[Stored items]
========================================================================
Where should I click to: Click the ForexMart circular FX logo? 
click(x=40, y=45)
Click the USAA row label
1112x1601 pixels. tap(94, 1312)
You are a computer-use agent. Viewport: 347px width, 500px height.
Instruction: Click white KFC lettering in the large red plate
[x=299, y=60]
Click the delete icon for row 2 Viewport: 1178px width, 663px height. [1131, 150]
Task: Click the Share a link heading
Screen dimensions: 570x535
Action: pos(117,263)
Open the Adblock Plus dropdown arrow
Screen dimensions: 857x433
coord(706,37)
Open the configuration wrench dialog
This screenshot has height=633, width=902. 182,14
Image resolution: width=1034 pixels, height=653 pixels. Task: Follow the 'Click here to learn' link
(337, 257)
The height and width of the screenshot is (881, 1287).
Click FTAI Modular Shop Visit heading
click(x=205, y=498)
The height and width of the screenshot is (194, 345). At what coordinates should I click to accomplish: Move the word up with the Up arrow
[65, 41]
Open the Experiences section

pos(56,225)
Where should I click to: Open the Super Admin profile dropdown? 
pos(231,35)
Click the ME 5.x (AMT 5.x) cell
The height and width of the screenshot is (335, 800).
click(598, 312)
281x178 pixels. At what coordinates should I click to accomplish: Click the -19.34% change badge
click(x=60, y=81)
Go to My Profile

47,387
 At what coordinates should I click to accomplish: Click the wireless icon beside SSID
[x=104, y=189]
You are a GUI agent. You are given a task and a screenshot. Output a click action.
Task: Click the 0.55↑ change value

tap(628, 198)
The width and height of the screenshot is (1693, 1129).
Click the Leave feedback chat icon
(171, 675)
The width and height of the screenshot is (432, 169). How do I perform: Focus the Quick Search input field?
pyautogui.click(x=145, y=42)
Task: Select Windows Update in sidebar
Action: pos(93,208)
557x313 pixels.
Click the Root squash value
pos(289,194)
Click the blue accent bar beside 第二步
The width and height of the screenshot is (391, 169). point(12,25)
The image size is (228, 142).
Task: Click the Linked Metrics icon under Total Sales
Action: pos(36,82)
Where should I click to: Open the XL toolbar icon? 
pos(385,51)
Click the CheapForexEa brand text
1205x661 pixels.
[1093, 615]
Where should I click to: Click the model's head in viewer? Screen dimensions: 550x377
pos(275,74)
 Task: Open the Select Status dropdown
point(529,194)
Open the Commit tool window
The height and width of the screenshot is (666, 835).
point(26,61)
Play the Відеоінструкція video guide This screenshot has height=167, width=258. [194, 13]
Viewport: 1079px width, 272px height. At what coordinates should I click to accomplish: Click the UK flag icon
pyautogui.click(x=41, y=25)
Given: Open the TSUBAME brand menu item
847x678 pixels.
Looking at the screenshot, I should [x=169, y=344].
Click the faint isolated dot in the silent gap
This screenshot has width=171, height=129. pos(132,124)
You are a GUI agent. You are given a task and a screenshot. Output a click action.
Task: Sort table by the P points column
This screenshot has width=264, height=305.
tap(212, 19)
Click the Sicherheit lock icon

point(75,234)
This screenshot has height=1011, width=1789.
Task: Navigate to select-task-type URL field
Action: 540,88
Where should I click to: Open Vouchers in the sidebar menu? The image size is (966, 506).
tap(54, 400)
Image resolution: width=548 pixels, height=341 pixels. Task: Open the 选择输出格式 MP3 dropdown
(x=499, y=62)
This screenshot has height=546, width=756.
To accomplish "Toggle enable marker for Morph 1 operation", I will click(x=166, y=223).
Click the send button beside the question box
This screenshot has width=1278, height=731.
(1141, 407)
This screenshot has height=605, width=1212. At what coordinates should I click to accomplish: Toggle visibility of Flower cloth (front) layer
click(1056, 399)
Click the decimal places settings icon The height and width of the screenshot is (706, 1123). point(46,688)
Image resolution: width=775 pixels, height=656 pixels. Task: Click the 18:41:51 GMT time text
========================================================================
Print each of the lines above again, unchanged.

- Answer box:
Where should I click to: Click the ForexMart circular FX logo? 
click(x=40, y=45)
Click the USAA row label
1112x1601 pixels. tap(94, 1312)
You are a computer-use agent. Viewport: 347px width, 500px height.
Instruction: Click white KFC lettering in the large red plate
[x=299, y=60]
Click the delete icon for row 2 Viewport: 1178px width, 663px height. [1131, 150]
Task: Click the Share a link heading
Screen dimensions: 570x535
Action: pos(117,263)
Open the Adblock Plus dropdown arrow
Screen dimensions: 857x433
coord(706,37)
Open the configuration wrench dialog
This screenshot has height=633, width=902. 182,14
Image resolution: width=1034 pixels, height=653 pixels. Task: Follow the 'Click here to learn' link
(337, 257)
The height and width of the screenshot is (881, 1287).
Click FTAI Modular Shop Visit heading
click(x=205, y=498)
The height and width of the screenshot is (194, 345). At what coordinates should I click to accomplish: Move the word up with the Up arrow
[65, 41]
Open the Experiences section

pos(56,225)
Where should I click to: Open the Super Admin profile dropdown? 
pos(231,35)
Click the ME 5.x (AMT 5.x) cell
The height and width of the screenshot is (335, 800).
click(598, 312)
281x178 pixels. At what coordinates should I click to accomplish: Click the -19.34% change badge
click(x=60, y=81)
Go to My Profile

47,387
 At what coordinates should I click to accomplish: Click the wireless icon beside SSID
[x=104, y=189]
You are a GUI agent. You are given a task and a screenshot. Output a click action.
Task: Click the 0.55↑ change value

tap(628, 198)
The width and height of the screenshot is (1693, 1129).
Click the Leave feedback chat icon
(171, 675)
The width and height of the screenshot is (432, 169). How do I perform: Focus the Quick Search input field?
pyautogui.click(x=145, y=42)
Task: Select Windows Update in sidebar
Action: pos(93,208)
557x313 pixels.
Click the Root squash value
pos(289,194)
Click the blue accent bar beside 第二步
The width and height of the screenshot is (391, 169). point(12,25)
The image size is (228, 142).
Task: Click the Linked Metrics icon under Total Sales
Action: pos(36,82)
Where should I click to: Open the XL toolbar icon? 
pos(385,51)
Click the CheapForexEa brand text
1205x661 pixels.
[1093, 615]
Where should I click to: Click the model's head in viewer? Screen dimensions: 550x377
pos(275,74)
 Task: Open the Select Status dropdown
point(529,194)
Open the Commit tool window
The height and width of the screenshot is (666, 835).
point(26,61)
Play the Відеоінструкція video guide This screenshot has height=167, width=258. [194, 13]
Viewport: 1079px width, 272px height. At what coordinates should I click to accomplish: Click the UK flag icon
pyautogui.click(x=41, y=25)
Given: Open the TSUBAME brand menu item
847x678 pixels.
Looking at the screenshot, I should [x=169, y=344].
Click the faint isolated dot in the silent gap
This screenshot has width=171, height=129. pos(132,124)
You are a GUI agent. You are given a task and a screenshot. Output a click action.
Task: Sort table by the P points column
This screenshot has width=264, height=305.
tap(212, 19)
Click the Sicherheit lock icon

point(75,234)
This screenshot has height=1011, width=1789.
Task: Navigate to select-task-type URL field
Action: 540,88
Where should I click to: Open Vouchers in the sidebar menu? The image size is (966, 506).
tap(54, 400)
Image resolution: width=548 pixels, height=341 pixels. Task: Open the 选择输出格式 MP3 dropdown
(x=499, y=62)
This screenshot has height=546, width=756.
To accomplish "Toggle enable marker for Morph 1 operation", I will click(x=166, y=223).
Click the send button beside the question box
This screenshot has width=1278, height=731.
(1141, 407)
This screenshot has height=605, width=1212. At what coordinates should I click to accomplish: Toggle visibility of Flower cloth (front) layer
click(1056, 399)
Click the decimal places settings icon The height and width of the screenshot is (706, 1123). point(46,688)
Image resolution: width=775 pixels, height=656 pixels. Task: Click the 18:41:51 GMT time text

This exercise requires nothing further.